** Source material follows **

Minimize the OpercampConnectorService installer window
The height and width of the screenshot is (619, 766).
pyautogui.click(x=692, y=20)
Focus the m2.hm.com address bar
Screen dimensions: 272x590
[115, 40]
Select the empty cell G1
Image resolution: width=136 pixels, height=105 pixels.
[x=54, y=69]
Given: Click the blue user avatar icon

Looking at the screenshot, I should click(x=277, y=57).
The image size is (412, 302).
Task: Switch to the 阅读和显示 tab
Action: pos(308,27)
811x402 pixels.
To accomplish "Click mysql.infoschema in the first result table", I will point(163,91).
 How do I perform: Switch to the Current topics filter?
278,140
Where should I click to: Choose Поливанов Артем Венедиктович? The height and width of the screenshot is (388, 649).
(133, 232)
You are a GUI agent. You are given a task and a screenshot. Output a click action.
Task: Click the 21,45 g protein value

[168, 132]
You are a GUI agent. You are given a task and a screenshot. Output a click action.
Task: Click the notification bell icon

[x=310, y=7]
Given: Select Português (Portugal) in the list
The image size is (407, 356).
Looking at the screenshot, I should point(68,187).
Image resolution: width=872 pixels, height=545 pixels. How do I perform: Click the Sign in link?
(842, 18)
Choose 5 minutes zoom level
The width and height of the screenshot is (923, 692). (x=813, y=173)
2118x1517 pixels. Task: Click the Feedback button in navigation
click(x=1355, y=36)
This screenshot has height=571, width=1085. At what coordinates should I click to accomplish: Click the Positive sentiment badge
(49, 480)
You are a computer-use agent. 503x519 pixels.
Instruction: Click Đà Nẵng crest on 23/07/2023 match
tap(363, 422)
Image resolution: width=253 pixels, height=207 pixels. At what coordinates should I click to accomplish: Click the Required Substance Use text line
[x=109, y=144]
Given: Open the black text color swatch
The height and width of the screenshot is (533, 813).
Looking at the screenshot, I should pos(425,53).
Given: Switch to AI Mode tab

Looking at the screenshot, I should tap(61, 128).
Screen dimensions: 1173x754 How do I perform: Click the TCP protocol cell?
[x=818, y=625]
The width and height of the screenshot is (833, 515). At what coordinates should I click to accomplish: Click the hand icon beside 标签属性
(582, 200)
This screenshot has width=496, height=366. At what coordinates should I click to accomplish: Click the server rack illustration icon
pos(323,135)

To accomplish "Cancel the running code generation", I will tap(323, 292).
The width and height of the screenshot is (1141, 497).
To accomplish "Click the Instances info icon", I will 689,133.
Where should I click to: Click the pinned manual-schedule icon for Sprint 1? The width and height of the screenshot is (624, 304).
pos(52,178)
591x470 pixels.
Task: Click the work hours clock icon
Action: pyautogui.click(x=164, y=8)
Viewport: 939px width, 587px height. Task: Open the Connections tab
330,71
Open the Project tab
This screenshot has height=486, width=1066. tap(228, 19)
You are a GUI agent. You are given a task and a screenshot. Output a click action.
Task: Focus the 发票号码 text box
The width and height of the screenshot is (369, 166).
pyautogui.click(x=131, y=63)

** End of Source material **

What you need to do =>
Using the listing, count the lines where the word "will" appears and reply with only that number.

Solved exercise =>
3